As with Neil Brand's radio play Stan (subsequently adapted for television) this has the elderly Laurel talking to an unresponsive Hardy, felled by a stroke. I don't feel inclined to compare the two plays, however, because this undoubtedly has its own power. Holland, when shifting into Stan's comic persona, summoning up some of the pair's famously stupid exchanges (he does Hardy as well), really does convey a sense of him , but it's to playwright Gail Louw's credit that this hour is not a Greatest Hits with a flimsy storyline connecting the gags. It is, in fact, an essentially melancholy spectacle: a man being prompted (by the illness of his partner) to look back on the failures and dissatisfactions in his life, puzzled or saddened by some of them, angry at others, but above all brimming with obvious affection for the man who has shared his professional life for so long.
As with some other shows, like the TV dramatisation of Morecambe and Wise's early days, I'm slightly hampered in assessing this by knowing too much. There was a Q&A in the second half and I was astonished to discover that just about everything in Laurel and Hardy's offstage, or off-camera, story seemed to come as news to everyone else - with the honorable exception of Roy Hudd (of course), who happened to be in last night's audience. I mean, it's not as if those two main John McCabe books have just come out, is it, let alone the many other tomes which followed. (Read Charles Barr if you're in a hurry.)
And Roy Hudd prompted Jeffrey Holland to recount the wonderful story about Hardy clambering up that stairs to Ray Alan's dressing room at the end of a UK tour to get the vent's autograph (a tale which happens to be included in this book) ... though the payoff, not mentioned last night though almost certainly known to Messers Hudd and Holland, is that the face of Alan's most famous dummy, Lord Charles, was subsequently based on that of Stan Laurel.
If you are coming to the show without a huge amount of knowledge about the pair's private lives, then, there will be an additional dimension of surprise, but for me it was more than enough to have such a vivid evocation of Laurel in later life, facing the possibility that everything, good and bad, is now behind him. The ending is uncompromising, which felt right. So if you are in London or within reach, I recommend that you try to catch Jeffrey Holland's show, which is on until Saturday (2nd July); details here. There is also a matinee on the Saturday.
Other blog posts about Laurel and Hardy can be found here and here.
Postcript:
Rereading the above, I see I haven't quite conveyed the particular power of this conjuring of Stan Laurel. It's that he - as would seem to be the case from the letters Laurel wrote to so many correspondents in his later years - strives to be sunny side up, so that the sadness and occasional outburst of anger or pain seem to be torn from him when he is caught up in his thoughts, momentarily unaware of Hardy, and then just as quickly brushed off, just as one imagines the real life Laurel would not solicit pity.

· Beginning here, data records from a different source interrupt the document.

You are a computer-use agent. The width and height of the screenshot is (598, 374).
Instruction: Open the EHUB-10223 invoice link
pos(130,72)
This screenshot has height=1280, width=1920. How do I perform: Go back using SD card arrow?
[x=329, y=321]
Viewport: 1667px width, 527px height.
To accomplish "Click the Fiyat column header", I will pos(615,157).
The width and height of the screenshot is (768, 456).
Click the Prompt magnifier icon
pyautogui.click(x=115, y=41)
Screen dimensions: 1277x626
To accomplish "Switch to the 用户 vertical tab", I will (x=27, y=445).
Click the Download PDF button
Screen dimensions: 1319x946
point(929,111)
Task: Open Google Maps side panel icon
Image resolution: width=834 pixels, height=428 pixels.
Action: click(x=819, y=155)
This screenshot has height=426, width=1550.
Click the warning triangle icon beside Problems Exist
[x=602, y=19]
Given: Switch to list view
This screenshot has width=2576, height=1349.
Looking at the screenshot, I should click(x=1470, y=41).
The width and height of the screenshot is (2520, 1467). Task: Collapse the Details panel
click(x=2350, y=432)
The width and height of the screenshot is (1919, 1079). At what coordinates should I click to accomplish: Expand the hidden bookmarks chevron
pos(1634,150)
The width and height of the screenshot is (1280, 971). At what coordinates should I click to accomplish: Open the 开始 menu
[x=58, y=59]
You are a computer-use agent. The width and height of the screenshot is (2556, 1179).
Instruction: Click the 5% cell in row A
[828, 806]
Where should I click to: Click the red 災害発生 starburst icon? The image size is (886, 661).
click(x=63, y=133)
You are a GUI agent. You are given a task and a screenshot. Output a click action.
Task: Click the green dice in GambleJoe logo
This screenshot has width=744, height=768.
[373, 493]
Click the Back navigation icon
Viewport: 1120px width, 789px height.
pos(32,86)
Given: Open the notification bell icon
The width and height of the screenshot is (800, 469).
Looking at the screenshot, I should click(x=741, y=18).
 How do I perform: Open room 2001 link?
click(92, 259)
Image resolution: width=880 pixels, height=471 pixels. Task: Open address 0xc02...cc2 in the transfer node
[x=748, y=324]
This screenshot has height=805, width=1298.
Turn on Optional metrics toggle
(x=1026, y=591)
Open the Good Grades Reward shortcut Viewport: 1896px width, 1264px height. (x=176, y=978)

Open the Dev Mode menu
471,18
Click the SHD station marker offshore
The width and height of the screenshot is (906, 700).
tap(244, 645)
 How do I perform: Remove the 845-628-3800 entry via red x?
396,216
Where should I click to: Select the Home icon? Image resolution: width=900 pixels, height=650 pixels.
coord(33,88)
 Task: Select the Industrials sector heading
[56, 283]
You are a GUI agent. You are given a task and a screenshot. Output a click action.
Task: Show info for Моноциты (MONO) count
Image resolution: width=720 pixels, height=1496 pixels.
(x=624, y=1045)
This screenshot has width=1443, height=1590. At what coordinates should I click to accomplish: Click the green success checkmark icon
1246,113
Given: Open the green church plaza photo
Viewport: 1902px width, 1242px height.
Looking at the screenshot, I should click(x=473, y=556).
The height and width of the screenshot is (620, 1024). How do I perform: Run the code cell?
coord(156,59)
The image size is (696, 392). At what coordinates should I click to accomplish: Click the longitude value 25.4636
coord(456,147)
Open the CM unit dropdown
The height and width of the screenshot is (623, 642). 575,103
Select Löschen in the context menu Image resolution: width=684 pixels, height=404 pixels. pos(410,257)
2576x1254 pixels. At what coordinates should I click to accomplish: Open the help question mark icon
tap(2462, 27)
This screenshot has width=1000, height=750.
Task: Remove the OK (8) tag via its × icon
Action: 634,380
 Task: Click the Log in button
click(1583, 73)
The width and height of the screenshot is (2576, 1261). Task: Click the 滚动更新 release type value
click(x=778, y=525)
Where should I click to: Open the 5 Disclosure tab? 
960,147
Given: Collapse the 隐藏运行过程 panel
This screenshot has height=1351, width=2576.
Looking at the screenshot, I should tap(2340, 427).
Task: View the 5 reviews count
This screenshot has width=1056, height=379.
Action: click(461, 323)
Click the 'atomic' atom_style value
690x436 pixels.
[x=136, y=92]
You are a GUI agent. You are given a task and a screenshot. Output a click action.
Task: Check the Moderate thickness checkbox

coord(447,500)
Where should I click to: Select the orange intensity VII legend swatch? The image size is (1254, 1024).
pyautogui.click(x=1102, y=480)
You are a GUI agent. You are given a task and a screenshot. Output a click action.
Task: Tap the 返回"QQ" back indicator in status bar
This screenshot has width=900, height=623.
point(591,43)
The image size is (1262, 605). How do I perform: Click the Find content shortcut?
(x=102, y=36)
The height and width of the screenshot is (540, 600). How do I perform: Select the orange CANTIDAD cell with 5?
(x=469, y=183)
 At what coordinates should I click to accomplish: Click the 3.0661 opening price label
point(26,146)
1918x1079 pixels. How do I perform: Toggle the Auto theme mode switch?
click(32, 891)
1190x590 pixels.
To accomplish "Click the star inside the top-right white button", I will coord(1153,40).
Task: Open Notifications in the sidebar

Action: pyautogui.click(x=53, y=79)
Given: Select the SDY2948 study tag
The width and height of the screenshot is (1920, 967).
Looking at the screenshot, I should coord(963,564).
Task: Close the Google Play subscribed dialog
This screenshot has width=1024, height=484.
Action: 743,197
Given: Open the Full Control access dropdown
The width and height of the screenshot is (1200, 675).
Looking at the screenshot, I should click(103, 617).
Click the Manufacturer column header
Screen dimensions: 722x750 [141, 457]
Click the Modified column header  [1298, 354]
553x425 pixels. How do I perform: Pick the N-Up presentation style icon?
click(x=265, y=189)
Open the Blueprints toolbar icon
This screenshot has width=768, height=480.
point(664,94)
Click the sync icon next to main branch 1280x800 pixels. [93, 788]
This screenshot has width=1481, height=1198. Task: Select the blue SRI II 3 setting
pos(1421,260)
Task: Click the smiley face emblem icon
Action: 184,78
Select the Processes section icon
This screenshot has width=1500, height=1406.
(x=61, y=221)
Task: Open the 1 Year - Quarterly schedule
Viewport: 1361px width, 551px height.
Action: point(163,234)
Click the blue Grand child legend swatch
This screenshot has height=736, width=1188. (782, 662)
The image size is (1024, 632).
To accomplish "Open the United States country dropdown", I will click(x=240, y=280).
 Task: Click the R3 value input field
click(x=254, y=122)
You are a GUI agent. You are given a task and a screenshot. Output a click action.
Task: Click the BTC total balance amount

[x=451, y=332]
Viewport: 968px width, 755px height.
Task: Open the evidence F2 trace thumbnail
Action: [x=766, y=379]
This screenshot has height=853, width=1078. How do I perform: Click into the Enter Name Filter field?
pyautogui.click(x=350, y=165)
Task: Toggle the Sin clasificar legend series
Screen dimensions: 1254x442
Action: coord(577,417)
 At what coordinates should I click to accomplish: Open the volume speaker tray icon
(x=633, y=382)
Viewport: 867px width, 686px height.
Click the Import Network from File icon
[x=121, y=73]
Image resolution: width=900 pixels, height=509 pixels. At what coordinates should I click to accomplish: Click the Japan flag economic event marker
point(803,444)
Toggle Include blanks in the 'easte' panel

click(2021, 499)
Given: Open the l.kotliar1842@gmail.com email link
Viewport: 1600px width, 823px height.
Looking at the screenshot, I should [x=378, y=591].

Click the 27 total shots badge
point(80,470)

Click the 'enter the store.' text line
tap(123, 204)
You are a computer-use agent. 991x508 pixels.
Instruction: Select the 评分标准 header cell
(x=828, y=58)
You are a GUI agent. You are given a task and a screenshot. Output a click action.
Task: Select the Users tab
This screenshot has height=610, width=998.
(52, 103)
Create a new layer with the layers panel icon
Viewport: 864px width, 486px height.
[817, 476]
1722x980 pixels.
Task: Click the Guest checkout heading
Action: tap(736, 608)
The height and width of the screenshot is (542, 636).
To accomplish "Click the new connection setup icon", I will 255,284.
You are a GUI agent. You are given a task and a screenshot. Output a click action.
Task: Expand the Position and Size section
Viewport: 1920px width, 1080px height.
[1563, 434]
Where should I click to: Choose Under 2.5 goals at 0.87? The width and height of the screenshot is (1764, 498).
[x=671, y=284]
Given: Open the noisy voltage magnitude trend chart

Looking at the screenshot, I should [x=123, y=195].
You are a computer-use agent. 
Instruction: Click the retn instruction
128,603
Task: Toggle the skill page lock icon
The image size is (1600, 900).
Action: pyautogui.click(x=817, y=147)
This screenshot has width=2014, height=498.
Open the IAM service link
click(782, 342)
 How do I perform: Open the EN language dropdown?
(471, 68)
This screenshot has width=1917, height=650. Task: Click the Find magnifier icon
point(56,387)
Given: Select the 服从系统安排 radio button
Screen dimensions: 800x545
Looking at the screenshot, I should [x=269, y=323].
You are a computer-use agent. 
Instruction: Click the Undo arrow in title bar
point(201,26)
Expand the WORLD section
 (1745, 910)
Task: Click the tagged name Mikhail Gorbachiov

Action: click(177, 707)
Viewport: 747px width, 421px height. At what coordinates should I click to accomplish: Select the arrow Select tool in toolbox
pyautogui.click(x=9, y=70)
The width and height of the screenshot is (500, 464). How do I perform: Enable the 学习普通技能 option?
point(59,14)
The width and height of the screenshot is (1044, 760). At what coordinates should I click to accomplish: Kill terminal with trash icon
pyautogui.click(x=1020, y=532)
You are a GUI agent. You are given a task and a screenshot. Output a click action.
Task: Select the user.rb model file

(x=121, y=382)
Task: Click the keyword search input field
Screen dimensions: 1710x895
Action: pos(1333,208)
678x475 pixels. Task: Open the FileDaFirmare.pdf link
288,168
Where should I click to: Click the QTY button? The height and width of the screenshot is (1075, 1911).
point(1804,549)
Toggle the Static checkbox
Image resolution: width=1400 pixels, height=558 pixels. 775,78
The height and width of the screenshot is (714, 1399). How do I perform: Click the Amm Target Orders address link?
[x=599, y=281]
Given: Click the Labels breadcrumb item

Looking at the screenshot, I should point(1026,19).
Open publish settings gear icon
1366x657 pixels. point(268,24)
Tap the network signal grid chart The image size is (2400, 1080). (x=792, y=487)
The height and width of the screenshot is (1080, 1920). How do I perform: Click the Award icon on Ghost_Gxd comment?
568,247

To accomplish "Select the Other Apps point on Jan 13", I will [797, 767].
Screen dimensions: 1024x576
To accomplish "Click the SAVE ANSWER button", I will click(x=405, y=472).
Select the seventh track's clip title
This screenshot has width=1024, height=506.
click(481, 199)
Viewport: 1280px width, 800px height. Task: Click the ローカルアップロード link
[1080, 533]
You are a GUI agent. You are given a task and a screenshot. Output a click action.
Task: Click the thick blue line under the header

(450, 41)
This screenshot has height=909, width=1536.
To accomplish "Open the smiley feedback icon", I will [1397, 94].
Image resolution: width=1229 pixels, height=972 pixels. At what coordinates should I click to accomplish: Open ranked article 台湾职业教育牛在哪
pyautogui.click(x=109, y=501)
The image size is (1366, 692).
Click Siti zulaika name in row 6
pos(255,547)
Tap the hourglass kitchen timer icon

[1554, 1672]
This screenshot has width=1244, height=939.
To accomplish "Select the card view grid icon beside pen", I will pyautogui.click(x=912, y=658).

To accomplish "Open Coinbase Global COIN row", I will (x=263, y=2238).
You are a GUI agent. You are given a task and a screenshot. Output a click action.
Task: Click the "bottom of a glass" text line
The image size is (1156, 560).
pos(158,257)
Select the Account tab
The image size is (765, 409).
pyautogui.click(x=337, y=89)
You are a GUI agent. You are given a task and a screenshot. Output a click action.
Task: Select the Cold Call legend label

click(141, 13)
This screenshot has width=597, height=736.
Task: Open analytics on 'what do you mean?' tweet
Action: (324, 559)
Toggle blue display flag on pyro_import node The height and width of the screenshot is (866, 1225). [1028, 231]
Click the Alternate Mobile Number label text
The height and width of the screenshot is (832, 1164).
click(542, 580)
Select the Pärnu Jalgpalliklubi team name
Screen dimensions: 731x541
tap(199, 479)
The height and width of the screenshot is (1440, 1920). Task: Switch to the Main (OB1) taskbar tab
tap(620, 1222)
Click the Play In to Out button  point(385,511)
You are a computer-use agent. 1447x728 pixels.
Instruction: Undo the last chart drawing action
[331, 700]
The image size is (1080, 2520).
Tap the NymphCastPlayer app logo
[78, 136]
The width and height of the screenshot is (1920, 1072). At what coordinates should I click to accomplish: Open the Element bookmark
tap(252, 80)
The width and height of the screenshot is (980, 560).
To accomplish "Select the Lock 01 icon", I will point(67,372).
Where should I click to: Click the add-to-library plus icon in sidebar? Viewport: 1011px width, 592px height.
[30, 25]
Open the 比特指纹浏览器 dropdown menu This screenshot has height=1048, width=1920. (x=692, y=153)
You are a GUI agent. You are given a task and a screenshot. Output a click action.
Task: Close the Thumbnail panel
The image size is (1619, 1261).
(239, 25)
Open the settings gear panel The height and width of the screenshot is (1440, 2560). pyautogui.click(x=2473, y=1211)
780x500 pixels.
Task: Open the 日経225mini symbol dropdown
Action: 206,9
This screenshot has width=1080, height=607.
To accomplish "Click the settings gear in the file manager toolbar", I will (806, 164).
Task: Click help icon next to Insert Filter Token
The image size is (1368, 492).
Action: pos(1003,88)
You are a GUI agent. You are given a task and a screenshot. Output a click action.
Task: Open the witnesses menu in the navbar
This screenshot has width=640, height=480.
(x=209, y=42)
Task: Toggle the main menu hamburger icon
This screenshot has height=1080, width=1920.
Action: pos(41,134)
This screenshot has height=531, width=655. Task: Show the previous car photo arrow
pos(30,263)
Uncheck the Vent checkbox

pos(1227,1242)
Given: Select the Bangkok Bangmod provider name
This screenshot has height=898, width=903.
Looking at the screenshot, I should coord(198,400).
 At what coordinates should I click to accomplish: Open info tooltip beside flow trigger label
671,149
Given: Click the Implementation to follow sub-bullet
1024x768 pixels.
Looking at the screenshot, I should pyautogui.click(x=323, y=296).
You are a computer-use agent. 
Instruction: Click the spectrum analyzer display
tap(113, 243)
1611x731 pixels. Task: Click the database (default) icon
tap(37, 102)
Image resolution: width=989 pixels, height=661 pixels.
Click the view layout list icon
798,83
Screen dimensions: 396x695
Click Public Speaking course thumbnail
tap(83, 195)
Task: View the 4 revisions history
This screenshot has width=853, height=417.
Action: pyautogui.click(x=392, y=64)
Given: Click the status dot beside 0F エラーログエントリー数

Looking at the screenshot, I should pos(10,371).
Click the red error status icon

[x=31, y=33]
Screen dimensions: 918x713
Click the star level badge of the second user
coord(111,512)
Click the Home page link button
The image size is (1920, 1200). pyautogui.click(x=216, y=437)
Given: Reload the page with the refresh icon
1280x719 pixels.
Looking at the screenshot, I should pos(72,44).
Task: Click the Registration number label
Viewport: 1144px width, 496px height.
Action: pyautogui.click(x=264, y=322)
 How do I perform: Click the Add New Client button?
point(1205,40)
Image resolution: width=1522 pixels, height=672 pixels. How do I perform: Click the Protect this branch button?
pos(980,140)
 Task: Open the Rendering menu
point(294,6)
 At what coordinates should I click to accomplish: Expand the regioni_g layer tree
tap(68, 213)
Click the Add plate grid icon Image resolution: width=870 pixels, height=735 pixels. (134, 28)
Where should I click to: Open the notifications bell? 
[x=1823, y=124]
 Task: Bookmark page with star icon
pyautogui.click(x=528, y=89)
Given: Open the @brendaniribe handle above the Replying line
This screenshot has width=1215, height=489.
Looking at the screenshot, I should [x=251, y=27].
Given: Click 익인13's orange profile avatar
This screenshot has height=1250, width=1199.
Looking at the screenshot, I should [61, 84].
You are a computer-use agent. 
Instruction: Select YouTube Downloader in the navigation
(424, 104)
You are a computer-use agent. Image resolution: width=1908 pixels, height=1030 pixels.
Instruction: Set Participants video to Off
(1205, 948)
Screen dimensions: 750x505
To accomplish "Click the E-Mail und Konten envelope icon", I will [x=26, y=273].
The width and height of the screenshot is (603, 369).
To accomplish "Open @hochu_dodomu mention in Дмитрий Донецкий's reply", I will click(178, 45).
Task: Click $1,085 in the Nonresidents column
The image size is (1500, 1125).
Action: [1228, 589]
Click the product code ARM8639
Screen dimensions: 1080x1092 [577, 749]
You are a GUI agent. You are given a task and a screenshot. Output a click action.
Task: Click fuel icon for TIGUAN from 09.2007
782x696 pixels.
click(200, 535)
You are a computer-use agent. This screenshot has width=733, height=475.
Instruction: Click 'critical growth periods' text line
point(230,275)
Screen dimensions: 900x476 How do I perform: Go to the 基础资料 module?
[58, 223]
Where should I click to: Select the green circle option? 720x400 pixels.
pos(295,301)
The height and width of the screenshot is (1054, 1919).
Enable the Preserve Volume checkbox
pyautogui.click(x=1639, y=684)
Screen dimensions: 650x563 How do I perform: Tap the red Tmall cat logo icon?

There is a bit of "But why am I telling you all this?" when recounting the pair's history, but there's no doubt that Laurel speaking to Hardy, as opposed to an interviewer, is a far more powerful choice. And the plain, unadorned bed frame works too: we only need an indication of Stan sees and our imagination - thanks to Gail Louw's script and Jeffrey Holland's performance - does the rest.
In one of the other blog posts linked to above, I mention that a former colleague disliked the TV adaptation of Neil Brand's radio play Stan. It was, she said, because our actually seeing the bedridden Hardy changed and coarsened the play. This may not be the same piece but I think I get her point now.